A fellow Reddit user explained that this adjustment was likely due to savings interest being reported to HMRC. Banks report any interest earned outside of tax-free ISAs, and this amount is factored into tax codes. If a person’s savings interest exceeds the tax-free allowance, HMRC will adjust their tax code to ensure the correct amount of tax is paid automatically through their wages or pension.
How Savings Interest Affects Your Tax Code
The amount of savings interest you can earn before it becomes taxable depends on your income level. For those earning between £17,570 and £50,270, up to £1,000 in savings interest can be earned without incurring tax. However, those earning more than £50,270 are subject to a reduced allowance, and they can only earn up to £500 of interest before paying tax on the remainder. People with income above £125,000 face tax on all savings interest, regardless of the amount.
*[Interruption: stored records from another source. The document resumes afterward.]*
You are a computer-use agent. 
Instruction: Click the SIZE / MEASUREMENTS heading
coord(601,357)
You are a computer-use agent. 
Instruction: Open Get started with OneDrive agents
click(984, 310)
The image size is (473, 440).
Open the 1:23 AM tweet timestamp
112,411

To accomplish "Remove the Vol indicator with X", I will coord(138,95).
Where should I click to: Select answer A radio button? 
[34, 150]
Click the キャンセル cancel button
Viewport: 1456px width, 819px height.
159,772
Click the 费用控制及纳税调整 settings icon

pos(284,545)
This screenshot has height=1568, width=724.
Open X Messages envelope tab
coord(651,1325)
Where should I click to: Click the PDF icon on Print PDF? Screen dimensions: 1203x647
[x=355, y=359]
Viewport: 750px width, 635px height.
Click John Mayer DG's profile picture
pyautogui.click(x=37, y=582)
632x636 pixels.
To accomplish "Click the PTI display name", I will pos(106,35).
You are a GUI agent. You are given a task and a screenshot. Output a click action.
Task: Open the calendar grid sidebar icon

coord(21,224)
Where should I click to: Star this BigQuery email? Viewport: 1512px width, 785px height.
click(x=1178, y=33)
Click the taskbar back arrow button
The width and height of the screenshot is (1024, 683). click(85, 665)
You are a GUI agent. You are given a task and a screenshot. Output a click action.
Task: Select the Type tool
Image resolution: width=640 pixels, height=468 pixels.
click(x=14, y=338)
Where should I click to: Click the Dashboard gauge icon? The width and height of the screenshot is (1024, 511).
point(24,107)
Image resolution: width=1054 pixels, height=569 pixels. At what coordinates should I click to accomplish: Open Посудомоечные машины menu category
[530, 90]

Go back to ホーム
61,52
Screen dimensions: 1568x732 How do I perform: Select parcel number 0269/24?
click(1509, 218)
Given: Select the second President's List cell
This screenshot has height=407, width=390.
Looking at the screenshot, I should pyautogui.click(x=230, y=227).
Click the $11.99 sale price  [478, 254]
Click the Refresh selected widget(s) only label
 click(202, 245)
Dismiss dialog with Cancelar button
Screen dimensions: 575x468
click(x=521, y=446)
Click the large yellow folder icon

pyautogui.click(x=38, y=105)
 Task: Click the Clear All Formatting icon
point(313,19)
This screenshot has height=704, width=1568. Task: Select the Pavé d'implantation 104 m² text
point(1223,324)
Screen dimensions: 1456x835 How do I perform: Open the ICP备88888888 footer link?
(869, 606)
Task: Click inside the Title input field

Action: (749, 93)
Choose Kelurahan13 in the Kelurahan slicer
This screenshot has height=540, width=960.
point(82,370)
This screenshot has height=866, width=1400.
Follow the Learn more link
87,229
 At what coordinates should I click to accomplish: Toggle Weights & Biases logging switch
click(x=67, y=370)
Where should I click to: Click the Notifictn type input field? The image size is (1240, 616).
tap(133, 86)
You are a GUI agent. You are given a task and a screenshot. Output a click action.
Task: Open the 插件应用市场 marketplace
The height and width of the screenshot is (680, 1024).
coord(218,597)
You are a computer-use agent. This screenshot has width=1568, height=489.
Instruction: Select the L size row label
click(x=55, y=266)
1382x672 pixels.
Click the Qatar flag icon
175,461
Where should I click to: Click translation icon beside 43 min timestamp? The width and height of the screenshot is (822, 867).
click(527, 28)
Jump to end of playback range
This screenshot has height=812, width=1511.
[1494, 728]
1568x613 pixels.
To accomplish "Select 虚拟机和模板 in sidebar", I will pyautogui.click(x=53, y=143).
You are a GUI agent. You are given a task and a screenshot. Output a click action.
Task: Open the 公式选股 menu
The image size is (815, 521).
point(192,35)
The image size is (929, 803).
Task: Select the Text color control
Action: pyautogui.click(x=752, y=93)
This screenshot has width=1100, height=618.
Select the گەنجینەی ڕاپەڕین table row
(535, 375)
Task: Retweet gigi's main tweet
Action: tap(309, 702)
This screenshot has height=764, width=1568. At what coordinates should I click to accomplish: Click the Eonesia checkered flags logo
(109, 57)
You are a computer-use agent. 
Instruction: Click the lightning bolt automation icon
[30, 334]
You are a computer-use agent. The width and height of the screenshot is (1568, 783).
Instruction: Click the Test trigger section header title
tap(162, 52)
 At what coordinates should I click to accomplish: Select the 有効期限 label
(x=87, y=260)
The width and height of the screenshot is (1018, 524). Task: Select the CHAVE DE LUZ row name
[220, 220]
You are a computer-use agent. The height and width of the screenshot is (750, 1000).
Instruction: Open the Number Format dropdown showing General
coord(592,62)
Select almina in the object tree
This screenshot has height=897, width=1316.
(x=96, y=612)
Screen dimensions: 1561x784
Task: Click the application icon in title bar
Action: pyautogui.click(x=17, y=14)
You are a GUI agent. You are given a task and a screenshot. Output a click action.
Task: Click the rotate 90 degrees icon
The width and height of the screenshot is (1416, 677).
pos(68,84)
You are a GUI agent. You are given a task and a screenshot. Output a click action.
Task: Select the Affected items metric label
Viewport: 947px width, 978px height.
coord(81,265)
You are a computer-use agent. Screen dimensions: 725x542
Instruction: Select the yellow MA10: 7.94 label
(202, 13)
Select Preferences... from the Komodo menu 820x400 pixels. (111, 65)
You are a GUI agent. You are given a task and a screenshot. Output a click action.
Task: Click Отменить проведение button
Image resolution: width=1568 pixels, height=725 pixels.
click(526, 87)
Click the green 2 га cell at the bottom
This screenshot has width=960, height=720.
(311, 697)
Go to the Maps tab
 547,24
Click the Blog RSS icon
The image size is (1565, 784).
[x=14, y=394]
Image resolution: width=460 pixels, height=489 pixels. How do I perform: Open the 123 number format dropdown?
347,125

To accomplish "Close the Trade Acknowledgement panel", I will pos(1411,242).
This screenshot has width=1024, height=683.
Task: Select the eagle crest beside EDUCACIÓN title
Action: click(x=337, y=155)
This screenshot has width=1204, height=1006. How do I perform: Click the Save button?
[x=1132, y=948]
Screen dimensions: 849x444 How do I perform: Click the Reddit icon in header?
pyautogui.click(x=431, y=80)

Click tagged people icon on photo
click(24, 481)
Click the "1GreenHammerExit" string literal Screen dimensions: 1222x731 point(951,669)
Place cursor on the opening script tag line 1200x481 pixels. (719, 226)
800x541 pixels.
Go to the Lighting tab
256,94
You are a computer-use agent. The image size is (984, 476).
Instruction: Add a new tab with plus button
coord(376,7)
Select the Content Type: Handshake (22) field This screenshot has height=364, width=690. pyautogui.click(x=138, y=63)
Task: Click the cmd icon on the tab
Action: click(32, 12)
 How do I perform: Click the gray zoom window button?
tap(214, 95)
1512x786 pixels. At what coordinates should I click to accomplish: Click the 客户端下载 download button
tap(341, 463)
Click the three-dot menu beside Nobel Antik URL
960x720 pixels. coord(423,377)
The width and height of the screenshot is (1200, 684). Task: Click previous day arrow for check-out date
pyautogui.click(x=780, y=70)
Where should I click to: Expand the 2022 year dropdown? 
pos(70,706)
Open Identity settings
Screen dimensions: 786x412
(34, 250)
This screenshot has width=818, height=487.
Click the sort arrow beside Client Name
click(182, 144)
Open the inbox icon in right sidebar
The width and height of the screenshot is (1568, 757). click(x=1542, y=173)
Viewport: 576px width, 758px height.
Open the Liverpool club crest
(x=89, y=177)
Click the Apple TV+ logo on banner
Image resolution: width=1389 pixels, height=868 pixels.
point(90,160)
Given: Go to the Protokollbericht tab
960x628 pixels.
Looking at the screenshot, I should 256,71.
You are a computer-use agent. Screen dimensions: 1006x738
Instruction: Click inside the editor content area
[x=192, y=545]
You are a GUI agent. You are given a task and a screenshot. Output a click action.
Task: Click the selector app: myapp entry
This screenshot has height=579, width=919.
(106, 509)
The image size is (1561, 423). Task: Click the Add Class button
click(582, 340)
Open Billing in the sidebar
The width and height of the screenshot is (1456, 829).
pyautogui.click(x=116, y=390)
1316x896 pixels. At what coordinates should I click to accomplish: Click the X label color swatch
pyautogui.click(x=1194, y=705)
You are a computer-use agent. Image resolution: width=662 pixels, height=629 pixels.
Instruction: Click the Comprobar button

HMRC will calculate how much interest you’re likely to earn in the current tax year by looking at previous years’ figures, making adjustments where necessary. If you exceed your savings allowance, HMRC will notify you about the tax owed and provide details on how to settle it. The revised tax codes ensure that any owed tax is automatically deducted from your income.
For those who have been affected by these changes, HMRC will send a tax calculation letter detailing any overpayment or underpayment of taxes, along with instructions on how to resolve the situation.
If you receive a new tax code, it’s important to review it carefully to ensure accuracy. HMRC bases the new tax codes on the information they have received from your bank, so it’s essential that any savings interest reported is correct. If your circumstances change during the year, such as earning more interest or other income, HMRC may update your tax code again.
If you’re unsure about the changes to your tax code, it’s always a good idea to check your personal details and contact HMRC for clarification. Being proactive will help you avoid any surprises when it comes to tax time.